Whether that’s what happened here or not, I can’t say. But that’s generally the understanding of “Fair Use” in such a situation.
The Piper
Lee spews:
Piper, I’ve made a New Years resolution to stay out of the comment threads, so this will be my only comment here. I’m not surprised that people are angry at meth heads, but for any addictive drug, it’s just impossible to prohibit the behavior. What you need to do with amphetamines, and with other drugs that people choose to take recreationally, is to regulate their production and sale to make sure they’re not as dangerous as they are right now (meth’s dangers are mostly the result of prohibition, as meth is just a variation of what John F. Kennedy took while President and what we’ve given to Air Force pilots). During alcohol prohibition, people drank some really dangerous forms of alcohol, and small towns certainly got annoyed at both the bootleggers and the fall-down drunks. When prohibition ended, people stopped drinking stuff made by criminals and started drinking Budweiser and all the other beers that are barely more than water. The same thing would happen with meth. They’d stop doing the shit that destroys their teeth and they’ll go back to using the stuff that Winston Churchill used.
YLB spews:
I think some of their police portrayals are over the top though.

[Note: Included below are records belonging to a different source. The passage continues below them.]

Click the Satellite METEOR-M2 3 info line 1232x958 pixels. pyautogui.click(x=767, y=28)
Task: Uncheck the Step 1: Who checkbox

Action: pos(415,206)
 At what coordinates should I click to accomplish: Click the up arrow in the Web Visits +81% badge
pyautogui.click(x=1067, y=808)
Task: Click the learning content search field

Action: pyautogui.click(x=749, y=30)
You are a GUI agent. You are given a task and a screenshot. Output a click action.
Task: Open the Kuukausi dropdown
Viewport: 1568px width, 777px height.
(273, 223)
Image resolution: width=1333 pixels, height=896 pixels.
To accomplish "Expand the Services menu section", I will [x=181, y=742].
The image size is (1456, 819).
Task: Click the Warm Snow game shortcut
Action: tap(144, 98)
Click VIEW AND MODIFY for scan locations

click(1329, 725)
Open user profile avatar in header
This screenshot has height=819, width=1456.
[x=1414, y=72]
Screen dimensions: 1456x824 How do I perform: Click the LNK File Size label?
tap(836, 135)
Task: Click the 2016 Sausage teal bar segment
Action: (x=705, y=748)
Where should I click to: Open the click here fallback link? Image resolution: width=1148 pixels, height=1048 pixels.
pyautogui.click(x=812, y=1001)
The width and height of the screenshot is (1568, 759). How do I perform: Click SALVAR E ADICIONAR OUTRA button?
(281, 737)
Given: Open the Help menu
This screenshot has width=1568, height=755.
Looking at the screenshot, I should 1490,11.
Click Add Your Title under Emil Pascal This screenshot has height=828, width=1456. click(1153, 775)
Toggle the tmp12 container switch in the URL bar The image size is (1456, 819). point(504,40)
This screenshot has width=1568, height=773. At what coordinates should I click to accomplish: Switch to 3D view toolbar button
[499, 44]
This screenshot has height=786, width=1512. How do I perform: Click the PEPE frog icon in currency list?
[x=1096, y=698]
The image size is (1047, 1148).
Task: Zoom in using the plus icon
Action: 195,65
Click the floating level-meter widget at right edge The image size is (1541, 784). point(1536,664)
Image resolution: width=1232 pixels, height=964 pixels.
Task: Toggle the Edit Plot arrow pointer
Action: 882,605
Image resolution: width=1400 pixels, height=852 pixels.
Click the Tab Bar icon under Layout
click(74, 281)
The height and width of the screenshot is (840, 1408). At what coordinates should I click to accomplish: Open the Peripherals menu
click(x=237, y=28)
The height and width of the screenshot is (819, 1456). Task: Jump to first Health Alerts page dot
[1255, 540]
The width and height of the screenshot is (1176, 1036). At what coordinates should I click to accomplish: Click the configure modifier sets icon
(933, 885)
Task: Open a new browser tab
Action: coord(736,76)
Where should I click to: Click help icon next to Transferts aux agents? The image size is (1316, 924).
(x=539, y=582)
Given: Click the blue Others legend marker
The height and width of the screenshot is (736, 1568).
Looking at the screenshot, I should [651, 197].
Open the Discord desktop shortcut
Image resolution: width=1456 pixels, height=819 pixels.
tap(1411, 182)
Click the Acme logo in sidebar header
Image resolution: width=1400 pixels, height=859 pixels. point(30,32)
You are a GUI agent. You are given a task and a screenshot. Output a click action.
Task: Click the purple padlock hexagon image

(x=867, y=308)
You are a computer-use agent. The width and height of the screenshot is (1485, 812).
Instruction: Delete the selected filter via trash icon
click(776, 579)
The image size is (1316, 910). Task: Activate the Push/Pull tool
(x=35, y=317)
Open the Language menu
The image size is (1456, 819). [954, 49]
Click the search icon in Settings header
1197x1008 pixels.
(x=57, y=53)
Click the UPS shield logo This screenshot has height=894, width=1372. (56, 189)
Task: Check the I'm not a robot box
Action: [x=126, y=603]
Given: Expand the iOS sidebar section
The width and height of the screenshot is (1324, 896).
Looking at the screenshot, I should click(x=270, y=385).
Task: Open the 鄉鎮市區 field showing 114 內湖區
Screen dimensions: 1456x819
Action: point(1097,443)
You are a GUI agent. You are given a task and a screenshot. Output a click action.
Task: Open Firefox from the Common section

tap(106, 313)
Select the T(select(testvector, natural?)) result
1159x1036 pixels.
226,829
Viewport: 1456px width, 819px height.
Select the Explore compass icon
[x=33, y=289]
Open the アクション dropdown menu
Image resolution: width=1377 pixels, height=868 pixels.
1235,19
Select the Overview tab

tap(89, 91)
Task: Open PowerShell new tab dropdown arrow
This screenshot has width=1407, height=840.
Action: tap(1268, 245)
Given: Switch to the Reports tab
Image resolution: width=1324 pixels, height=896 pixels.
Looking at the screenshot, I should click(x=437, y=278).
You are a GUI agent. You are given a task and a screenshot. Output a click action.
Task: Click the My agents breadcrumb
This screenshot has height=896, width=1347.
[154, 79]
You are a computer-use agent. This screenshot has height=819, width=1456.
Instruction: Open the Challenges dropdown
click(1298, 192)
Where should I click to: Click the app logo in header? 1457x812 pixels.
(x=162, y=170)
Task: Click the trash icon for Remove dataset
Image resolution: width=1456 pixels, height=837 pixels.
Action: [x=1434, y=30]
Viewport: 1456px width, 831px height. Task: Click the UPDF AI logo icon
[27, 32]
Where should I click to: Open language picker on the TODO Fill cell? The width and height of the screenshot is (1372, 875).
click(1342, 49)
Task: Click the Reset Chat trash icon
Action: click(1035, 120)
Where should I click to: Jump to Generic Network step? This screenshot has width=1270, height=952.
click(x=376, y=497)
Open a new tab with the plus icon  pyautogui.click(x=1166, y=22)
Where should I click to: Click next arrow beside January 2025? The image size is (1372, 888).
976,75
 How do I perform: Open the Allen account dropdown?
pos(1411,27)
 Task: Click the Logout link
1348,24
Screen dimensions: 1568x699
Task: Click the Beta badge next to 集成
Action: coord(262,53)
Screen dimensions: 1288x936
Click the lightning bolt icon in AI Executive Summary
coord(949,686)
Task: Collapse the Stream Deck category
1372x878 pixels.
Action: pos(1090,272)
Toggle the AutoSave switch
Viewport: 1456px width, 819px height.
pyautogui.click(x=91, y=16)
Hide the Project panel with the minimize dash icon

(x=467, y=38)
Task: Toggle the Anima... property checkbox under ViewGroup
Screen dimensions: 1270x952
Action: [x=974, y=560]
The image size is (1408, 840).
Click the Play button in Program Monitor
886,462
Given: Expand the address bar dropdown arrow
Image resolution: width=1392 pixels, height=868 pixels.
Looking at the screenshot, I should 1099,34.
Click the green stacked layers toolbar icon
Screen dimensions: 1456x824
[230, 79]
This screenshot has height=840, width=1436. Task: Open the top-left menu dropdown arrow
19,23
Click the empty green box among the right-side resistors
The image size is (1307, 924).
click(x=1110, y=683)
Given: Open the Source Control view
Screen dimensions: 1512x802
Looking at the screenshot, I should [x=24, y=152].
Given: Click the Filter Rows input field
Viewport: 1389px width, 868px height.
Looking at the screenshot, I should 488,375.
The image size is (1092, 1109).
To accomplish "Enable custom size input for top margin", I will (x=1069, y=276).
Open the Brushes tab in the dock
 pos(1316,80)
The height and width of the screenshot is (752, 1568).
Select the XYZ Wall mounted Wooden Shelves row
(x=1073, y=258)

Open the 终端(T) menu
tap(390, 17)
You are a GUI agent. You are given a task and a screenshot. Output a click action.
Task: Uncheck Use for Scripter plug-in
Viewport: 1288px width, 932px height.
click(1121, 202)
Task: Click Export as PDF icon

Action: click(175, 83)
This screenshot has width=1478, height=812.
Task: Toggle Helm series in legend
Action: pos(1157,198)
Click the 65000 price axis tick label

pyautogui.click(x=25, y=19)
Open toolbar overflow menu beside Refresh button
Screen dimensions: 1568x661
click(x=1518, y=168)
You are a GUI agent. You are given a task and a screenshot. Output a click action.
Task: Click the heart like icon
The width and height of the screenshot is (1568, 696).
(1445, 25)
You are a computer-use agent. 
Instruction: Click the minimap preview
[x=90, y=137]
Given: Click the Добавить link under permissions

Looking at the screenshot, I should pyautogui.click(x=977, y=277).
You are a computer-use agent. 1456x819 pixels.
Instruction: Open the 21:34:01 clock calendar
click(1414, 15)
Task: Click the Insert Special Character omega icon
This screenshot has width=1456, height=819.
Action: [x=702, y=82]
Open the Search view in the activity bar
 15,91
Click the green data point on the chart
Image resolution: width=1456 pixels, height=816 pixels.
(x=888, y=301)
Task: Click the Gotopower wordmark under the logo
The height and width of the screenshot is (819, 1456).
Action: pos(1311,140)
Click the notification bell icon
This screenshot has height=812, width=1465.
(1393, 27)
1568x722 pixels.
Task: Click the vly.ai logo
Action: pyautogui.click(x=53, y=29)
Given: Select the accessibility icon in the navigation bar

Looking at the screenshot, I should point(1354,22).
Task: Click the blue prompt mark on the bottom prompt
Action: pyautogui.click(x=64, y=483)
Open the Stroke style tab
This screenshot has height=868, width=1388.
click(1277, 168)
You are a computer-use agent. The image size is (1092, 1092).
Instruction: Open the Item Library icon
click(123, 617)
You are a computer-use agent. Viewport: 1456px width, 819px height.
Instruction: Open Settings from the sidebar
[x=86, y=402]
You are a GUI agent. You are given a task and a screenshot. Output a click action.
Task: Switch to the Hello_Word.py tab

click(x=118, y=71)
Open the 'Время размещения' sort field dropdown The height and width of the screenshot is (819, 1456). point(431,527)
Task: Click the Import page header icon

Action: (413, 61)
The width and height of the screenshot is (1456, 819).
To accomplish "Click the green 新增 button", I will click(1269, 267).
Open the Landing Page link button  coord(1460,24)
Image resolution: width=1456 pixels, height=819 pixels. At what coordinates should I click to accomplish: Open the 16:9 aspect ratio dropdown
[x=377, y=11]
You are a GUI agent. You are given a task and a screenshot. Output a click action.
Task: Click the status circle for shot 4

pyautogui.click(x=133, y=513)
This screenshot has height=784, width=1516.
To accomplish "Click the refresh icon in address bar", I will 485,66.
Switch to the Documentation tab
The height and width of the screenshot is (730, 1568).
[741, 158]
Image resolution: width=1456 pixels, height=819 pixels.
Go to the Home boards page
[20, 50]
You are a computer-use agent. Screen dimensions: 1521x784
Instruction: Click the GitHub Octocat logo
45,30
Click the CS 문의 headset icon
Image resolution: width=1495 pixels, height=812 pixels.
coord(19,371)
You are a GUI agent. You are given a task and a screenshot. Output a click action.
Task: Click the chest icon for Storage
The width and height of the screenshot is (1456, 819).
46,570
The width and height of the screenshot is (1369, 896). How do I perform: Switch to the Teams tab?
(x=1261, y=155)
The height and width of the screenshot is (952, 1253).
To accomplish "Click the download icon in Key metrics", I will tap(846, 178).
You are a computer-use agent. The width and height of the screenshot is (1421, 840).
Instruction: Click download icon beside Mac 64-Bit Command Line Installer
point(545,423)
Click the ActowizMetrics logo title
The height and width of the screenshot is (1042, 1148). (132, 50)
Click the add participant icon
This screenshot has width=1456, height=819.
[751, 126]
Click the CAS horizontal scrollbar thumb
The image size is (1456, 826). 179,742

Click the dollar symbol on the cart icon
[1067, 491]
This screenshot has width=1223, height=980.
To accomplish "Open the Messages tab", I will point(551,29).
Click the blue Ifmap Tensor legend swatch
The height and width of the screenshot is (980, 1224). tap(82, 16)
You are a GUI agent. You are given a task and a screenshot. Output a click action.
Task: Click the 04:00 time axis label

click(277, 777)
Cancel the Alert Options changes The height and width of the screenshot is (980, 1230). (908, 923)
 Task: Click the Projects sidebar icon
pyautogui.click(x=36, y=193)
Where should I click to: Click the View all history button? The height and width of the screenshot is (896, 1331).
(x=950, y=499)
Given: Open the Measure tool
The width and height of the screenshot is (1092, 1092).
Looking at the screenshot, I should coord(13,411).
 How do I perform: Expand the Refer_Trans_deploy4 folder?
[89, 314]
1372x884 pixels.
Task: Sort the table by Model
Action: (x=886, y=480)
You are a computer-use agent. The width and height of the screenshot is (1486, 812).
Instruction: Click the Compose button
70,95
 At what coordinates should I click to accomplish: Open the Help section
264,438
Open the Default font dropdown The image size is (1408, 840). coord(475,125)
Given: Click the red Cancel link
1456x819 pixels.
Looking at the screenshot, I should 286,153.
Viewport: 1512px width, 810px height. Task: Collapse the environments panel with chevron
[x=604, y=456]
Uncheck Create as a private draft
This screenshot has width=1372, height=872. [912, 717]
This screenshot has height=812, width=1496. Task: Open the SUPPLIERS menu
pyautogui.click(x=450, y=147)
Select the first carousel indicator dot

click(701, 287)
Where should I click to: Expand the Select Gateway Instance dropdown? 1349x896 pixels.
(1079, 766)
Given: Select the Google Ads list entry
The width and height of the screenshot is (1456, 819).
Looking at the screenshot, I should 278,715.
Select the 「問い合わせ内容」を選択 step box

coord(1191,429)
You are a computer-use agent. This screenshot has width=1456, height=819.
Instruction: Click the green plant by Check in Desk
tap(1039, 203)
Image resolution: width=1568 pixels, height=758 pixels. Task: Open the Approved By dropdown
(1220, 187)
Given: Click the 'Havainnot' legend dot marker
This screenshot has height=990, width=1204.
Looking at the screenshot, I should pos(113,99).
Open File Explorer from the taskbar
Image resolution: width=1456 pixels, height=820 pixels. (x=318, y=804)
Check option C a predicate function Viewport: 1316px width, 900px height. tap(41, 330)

In what way? The techie stuff is definitely over the top.
Don’t get me wrong – I think The Wire is just about the greatest TV, Movie, Novel – anything – that’s ever been done!
Puddybud spews:
#5: You really think the police talk that way in the precinct, in their cars or in the bars after work?
Puddybud spews:
Lee, I am very sure the relatives of the dead in this bus crash will agree with your meth position.
http://www.chicagotribune.com/.....4620.story
“The driver of a Texas-bound charter bus from Chicago that was involved in a fatal crash in eastern Arkansas in November had amphetamines in his system, impairing his ability to safely operate the bus, prosecutors said Thursday.”
Puddybud spews:
I wonder if Winston Churchill had an amphetamine abuse problem because of the attitude of the British people before WWII. Remember it was Chamberlain who allowed Czechoslovakia to be annexed to Hitler which improved Germany’s military production systems. Being a history buff Churchill said: “An appeaser is one who feeds a crocodile hoping it will eat him last.”
Maybe that’s why he popped amphets because he saw the real enemy (Hitler) and not too many other Brits did at the time. But as we know now Churchill was right.